Punitive Damages Claim Against Patch Maker Found Preempted

A federal court has found that federal law preempts a state law that allows plaintiffs to seek punitive damages from the makers of defective drug products if the drug company knowingly withheld information from the Food and Drug Administration. Grange v. Mylan Laboratories Inc., 2008 WL 4813311 (D.Utah 10/31/08).

Plaintiffs’ estate sued over an allegedly defective drug patch. Defendants sold the Fentanyl Patch, which is applied directly to the skin to deliver fentanyl, a strong pain medicine. Doctors prescribe the Fentanyl Patch to relieve chronic moderate to severe pain. The patch should be worn for seventy-two hours and is supposed to deliver the medicine at a regulated rate. Plaintiff alleged that due to a design and/or manufacturing defect, some Fentanyl Patches contain and deliver fentanyl in amounts far in excess of what is advertised. Plaintiff alleged that defendants knew that the Fentanyl Patch was defective, but did not warn of the potential risk of overdose.

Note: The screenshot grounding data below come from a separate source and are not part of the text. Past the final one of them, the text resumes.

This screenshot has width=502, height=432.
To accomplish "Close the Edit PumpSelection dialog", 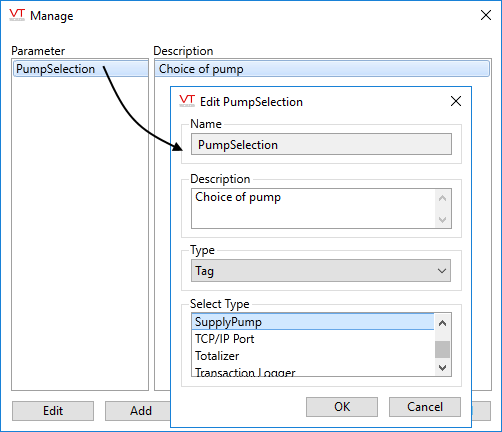I will pos(456,101).
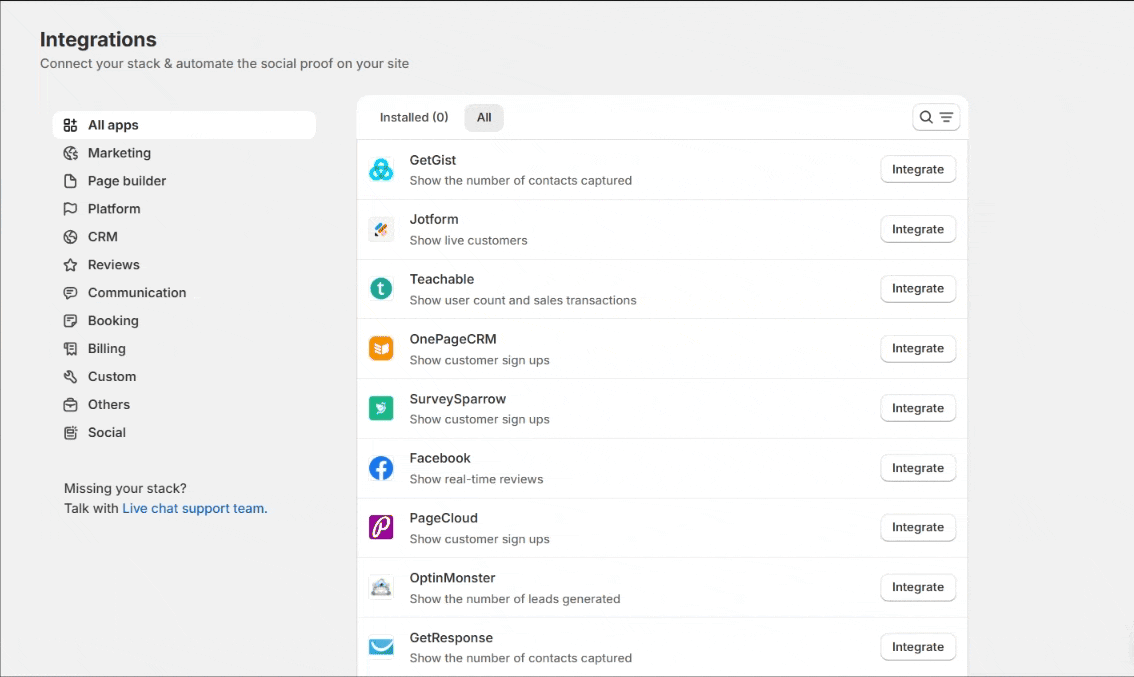Show the Reviews integrations category
Viewport: 1134px width, 677px height.
(x=113, y=265)
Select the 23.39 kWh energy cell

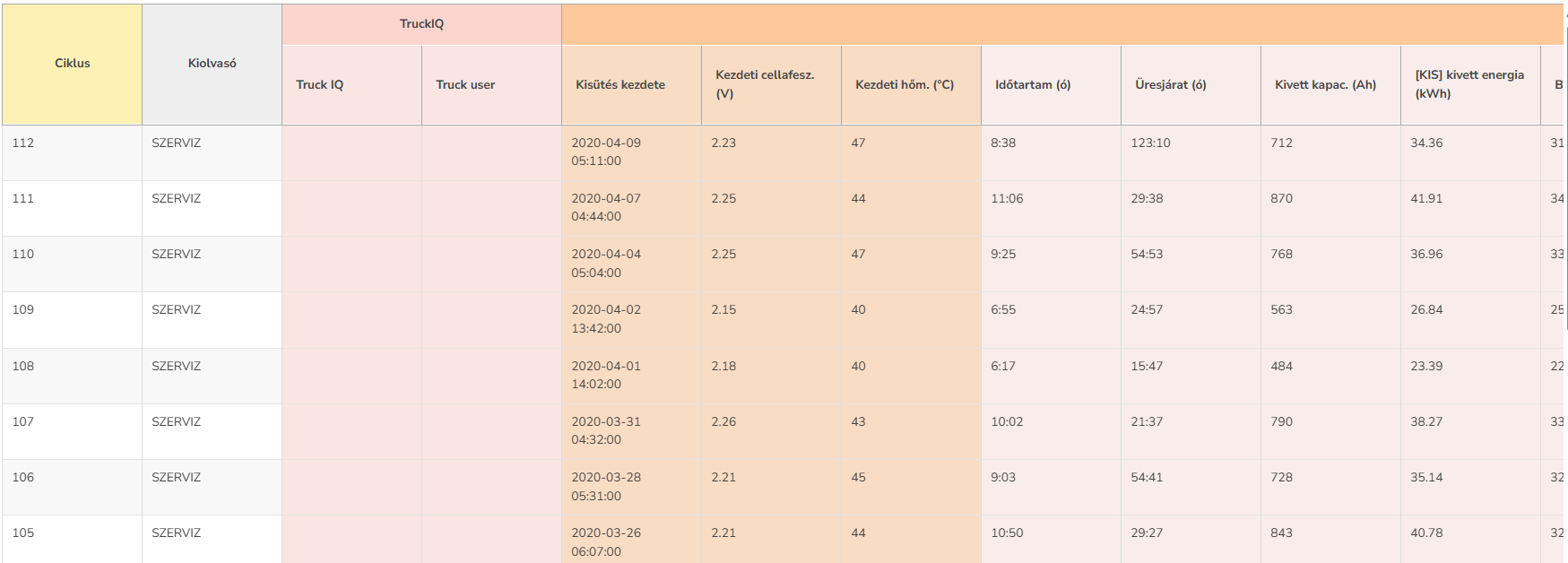click(1426, 366)
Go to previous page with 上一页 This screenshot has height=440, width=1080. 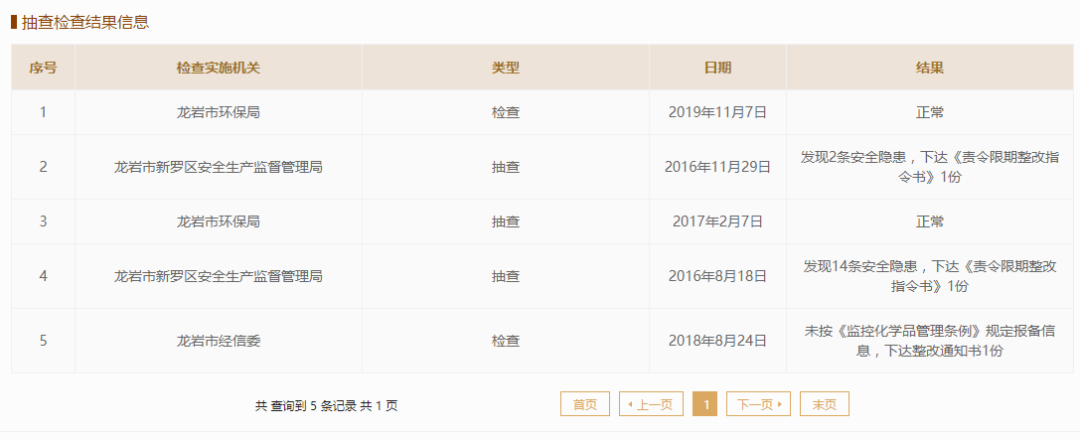[x=651, y=404]
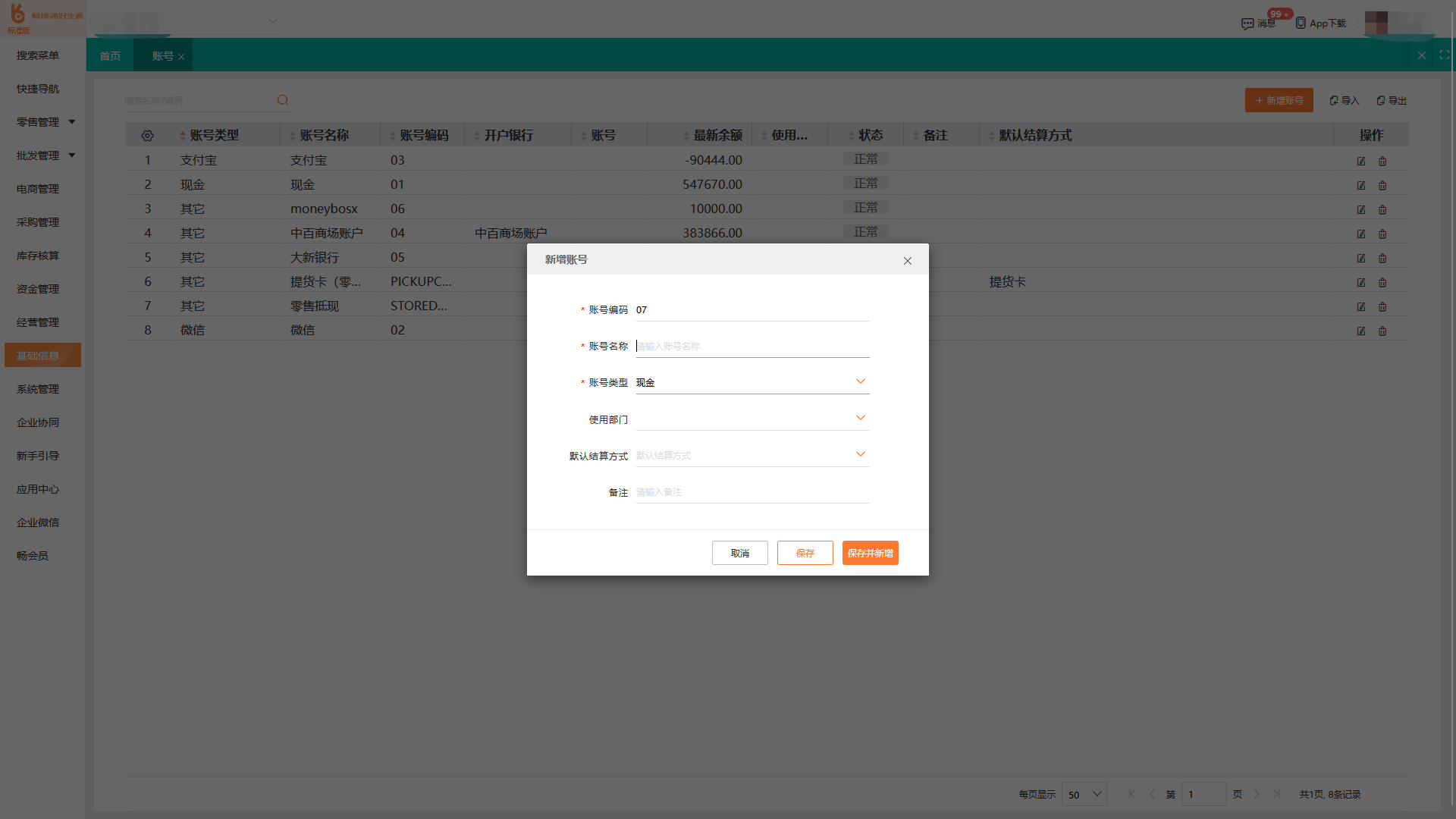
Task: Click the delete icon for moneybosx row
Action: (1383, 209)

Defendants moved to dismiss the claims for punitive damages. A Utah statute, Utah Code Ann. § 78B-8-203, completely bars punitive damages for harm caused by FDA approved drugs. But that statute has an exception for cases where a plaintiff can show that a defendant withheld information from the FDA. Plaintiffs, of course, alleged that the exception applied here. But defendants contended that this exception is preempted by federal law.

As the court noted, this statutory limitation on liability for punitive damages does not apply if it is shown by clear and convincing evidence that the drug manufacturer knowingly withheld or misrepresented information required to be submitted to the Federal Food and Drug Administration under its regulations, which information was material and relevant to the claimant's harm. Defendants contended that the statutory exception amounts to a de facto “fraud on the FDA” claim, which is preempted by federal law.

In support of this argument, defendants relied on Buckman Co. v. Plaintiff's Legal Comm'n., 531 U.S. 341, 348 (2000), which held that state law fraud-on-the-FDA claims conflict with, and are therefore impliedly preempted by, federal law. The Buckman Court gave two primary reasons for this holding. First, allowing state law claims of fraud on the FDA would interfere with the FDA's objectives and judgment. See id. at 350-51. Second, such claims could cause the FDA to face a deluge of unnecessary information in the approval process by drug companies attempting to avoid state law liability, jamming up the regulatory system.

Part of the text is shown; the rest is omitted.